Retina.it

descending into crevasse

Label: Glacial Movements Records
Format: CD (Digipack)
Veröffentlichung: Mai 2012

Fusion ist ein unbeliebter Begriff. In seiner ursprünglichen Verwendung bezeichnet er die Verschmelzung von Rock und Jazz zu einer hybriden Mischform. Die dem Begriff inhärente Kritik kommt von den Puristen, die in jeder Vermischung gleichsam eine Verwässerung vermuten und die Gebote des musikalischen Reinheitsgebots verletzt sehen. Mit „descending into crevasse“ (dt. Abstieg in den Gletscherspalt) gelingt dem italienischen Duo Retina.it nicht nur eine atmosphärische Reise in die akustische Antarktis, sondern auch ein eine Fusion im Bereich der Ambient-Music.

„descending into crevasse“ ist das fünfte Album der Musiker Lino Monaco und Nicola Buono, die darüber hinaus allerdings auf eine weit größere Diskographie zurückblicken können. Das erste Stück des Albums „snyth on axis“ entführt den Hörer mit seinen gleißenden Drones direkt in die Welt des ewigen Eises. Anschwellende Synths und wummernde Bässe treffen auf pochende Geräusche, die das Tropfen von Wasser zu simulieren scheinen. Mit seiner immer undurchsichtiger werden Klangstruktur vollzieht der Opener den Weg in die Tiefe eines Gletschers nach und antizipiert die glatte, undurchdringliche und milchige Erscheinung des Eises.

Schon das nächste Stück „freezing the fourth string“ das mit seinem Titel erneut eine kryptische Assoziation zwischen Komposition und Thema herstellt, hebt das Tempo an.
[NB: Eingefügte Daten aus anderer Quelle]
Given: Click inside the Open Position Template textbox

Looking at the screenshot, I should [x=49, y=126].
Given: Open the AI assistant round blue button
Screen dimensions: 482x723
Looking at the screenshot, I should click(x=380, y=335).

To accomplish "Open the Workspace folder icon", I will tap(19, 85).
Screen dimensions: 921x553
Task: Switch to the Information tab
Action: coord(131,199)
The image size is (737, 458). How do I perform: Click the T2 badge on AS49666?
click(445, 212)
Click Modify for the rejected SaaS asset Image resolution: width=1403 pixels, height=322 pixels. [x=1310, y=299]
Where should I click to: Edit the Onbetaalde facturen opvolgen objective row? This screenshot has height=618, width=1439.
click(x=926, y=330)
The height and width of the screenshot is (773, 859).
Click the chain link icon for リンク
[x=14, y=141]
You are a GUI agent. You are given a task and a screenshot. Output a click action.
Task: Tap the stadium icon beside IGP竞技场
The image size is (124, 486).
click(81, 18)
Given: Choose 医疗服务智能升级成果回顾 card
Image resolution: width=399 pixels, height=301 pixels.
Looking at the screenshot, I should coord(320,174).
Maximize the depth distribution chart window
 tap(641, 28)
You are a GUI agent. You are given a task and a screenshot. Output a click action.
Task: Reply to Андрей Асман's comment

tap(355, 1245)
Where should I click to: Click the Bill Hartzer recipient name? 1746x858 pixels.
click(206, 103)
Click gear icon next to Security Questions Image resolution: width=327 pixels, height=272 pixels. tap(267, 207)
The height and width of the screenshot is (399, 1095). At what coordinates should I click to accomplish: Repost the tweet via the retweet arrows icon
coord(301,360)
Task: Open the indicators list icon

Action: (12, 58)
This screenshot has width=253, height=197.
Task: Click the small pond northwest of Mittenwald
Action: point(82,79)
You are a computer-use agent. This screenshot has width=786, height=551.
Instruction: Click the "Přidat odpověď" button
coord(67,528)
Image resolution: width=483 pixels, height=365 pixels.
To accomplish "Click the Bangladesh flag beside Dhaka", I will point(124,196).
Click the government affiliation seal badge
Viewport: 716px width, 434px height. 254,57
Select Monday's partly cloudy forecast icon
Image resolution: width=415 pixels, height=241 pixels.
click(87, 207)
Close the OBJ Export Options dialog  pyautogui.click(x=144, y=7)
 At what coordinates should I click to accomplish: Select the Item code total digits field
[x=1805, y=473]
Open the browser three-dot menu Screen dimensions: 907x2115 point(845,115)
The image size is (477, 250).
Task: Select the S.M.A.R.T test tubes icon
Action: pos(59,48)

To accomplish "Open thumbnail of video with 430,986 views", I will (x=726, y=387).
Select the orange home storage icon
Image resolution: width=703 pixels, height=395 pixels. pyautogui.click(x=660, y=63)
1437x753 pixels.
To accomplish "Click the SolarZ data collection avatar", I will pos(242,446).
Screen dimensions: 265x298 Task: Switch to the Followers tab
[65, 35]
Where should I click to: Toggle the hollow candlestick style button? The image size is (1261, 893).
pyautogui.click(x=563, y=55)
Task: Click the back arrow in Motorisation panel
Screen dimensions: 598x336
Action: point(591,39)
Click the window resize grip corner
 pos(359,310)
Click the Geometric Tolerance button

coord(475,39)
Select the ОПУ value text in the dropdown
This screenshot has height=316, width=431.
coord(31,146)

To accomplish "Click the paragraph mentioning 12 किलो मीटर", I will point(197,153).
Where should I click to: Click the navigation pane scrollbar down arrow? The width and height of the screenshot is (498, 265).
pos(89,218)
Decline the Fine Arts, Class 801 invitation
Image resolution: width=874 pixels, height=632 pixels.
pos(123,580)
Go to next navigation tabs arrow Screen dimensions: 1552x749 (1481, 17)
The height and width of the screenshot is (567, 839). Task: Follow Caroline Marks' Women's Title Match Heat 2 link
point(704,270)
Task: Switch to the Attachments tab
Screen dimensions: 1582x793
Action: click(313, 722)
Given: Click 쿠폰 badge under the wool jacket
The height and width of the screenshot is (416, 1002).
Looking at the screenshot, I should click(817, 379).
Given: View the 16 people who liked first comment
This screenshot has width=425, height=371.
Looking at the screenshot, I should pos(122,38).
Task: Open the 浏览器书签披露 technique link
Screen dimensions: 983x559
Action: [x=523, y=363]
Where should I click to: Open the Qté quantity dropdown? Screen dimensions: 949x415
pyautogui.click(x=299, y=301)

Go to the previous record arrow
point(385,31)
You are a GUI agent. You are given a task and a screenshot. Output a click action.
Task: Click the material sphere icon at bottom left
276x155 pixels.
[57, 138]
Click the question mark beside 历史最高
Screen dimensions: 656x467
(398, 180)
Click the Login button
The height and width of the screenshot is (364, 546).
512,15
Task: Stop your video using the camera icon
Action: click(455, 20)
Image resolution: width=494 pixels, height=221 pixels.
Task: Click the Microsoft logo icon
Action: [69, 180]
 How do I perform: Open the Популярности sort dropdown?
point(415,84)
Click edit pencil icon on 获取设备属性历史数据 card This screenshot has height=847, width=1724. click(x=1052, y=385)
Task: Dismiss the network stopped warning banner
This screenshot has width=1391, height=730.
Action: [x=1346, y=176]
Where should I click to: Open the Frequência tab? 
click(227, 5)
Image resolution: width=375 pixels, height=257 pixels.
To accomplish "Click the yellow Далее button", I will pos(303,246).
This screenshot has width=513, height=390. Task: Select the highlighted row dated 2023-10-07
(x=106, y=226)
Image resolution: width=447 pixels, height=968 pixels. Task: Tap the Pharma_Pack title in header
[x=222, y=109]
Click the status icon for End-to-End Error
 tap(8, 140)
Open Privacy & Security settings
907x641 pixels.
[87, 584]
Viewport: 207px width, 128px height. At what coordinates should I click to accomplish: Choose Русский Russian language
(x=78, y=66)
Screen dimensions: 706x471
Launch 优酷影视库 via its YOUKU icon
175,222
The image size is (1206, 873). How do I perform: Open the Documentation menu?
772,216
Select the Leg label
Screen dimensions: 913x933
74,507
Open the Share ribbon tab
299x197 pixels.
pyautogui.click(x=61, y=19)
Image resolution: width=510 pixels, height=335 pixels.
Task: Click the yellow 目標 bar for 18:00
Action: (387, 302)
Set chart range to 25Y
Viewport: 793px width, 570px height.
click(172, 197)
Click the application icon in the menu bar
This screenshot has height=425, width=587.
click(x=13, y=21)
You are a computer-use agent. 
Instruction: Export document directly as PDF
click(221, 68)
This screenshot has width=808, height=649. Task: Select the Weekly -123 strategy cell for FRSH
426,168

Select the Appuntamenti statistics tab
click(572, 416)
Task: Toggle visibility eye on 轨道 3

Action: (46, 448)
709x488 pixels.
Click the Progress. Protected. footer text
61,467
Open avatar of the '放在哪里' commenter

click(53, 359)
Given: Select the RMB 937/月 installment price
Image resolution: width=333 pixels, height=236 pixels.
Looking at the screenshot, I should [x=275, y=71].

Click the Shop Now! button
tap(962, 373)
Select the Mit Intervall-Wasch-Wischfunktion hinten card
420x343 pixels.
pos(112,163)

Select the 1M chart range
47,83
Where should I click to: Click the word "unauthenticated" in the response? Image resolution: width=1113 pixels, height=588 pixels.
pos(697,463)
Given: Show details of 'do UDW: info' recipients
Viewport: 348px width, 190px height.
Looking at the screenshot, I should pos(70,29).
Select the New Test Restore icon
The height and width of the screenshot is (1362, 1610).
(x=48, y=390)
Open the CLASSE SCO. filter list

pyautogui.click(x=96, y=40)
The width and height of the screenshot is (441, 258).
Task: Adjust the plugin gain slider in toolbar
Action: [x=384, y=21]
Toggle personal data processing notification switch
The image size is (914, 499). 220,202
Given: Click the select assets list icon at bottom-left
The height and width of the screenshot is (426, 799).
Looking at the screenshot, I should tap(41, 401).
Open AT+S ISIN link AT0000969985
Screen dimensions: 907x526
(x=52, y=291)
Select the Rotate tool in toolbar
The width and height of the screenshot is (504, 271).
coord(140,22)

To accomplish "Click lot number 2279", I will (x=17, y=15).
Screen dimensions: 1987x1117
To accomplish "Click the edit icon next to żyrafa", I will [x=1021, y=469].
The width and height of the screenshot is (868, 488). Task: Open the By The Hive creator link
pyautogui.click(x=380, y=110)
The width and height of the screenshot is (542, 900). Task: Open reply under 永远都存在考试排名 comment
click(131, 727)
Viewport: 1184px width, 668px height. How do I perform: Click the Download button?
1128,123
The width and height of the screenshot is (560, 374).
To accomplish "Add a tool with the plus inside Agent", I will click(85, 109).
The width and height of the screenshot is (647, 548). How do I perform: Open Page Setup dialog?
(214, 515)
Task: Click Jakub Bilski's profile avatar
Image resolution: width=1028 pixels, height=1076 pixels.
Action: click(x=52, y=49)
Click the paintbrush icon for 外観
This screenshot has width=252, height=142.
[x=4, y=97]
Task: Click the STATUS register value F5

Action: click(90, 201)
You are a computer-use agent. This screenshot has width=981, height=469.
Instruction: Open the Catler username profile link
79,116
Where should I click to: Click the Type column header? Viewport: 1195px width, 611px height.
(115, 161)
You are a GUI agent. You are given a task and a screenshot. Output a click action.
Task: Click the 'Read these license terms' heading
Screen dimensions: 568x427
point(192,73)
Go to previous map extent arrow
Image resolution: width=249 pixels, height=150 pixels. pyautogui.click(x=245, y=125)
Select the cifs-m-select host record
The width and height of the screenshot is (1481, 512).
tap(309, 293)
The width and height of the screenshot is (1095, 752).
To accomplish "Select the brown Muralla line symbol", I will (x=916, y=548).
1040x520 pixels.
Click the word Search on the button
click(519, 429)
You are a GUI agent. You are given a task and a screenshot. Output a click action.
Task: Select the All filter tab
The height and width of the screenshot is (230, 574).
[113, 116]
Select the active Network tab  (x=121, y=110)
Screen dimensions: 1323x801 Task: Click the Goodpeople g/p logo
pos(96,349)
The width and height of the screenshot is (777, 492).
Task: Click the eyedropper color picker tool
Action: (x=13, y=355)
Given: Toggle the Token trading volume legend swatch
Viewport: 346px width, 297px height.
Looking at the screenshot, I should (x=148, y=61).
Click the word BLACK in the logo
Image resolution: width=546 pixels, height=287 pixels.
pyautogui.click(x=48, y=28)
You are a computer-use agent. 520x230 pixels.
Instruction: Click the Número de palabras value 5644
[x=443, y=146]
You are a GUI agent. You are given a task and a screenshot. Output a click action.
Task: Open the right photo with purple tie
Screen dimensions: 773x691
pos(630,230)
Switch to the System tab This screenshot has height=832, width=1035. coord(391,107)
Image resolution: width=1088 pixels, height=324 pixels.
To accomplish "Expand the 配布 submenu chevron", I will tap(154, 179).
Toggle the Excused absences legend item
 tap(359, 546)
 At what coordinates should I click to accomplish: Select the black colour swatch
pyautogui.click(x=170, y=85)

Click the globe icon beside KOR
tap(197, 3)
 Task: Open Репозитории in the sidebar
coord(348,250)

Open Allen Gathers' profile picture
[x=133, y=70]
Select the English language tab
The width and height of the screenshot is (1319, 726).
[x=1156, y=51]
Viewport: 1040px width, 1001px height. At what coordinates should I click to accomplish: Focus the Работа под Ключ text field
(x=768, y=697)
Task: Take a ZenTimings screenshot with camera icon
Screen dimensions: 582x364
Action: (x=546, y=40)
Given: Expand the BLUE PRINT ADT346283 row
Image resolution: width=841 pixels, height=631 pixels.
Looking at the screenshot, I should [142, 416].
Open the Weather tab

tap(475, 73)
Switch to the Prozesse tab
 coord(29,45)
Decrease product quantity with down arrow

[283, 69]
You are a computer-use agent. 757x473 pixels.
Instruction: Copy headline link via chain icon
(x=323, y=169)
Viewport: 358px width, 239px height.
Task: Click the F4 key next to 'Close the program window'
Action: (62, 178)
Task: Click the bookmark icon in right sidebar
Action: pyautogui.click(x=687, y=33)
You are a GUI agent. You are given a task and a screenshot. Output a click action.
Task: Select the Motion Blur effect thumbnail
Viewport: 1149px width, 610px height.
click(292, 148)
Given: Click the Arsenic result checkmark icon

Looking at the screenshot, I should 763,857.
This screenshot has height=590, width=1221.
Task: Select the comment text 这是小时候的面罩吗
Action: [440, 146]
Unter einem vibrierenden Synthesizer-Teppich beginnen sich dezente Bass-Patterns und Violinen-Samples herauszubilden, die den Ambient-Charakter der ersten Stückes um Elemente aus Minimal-Music und Neo-Klassik ergänzen. Es ist eben dieser hybride Charakter, der sich auch durch die weiteren Kompositionen zieht, der dem Album eine gewisse Fusion-Natur verleiht. Immer wieder gewinnen die Stücke durch rhythmisch-wellenförmige Muster an Form, die den Hörer von der akustischen Mikrotextur des Eises zur kantigen Makrostruktur des Gletschers und zurück alterieren lässt. Abgeschlossen wird das Album durch den monolithischen Titeltrack, der die anderen fünf Stücke schon allein durch seine Spielzeit von 12.30 Min. überragt.

Retina.it verbinden auf „descending into crevasse“ sehr geschickt unterschiedliche Genre-Traditionen von Ambient über Drone bis hin zur klassischen Minimal-Komposition und führen dabei zusammen, was eigentlich schon immer zusammengehört. Der Gletscher wird hierbei als mythischer Gegen-Topos der Moderne zum Thema gemacht und in den Kompositionen klanglich immer wieder aufgegriffen. Auch die monochrome Gestaltung des Digipacks verweist auf diese Ästhetik und vollendet das Album stilgerecht: umfassend gelungen, große Empfehlung!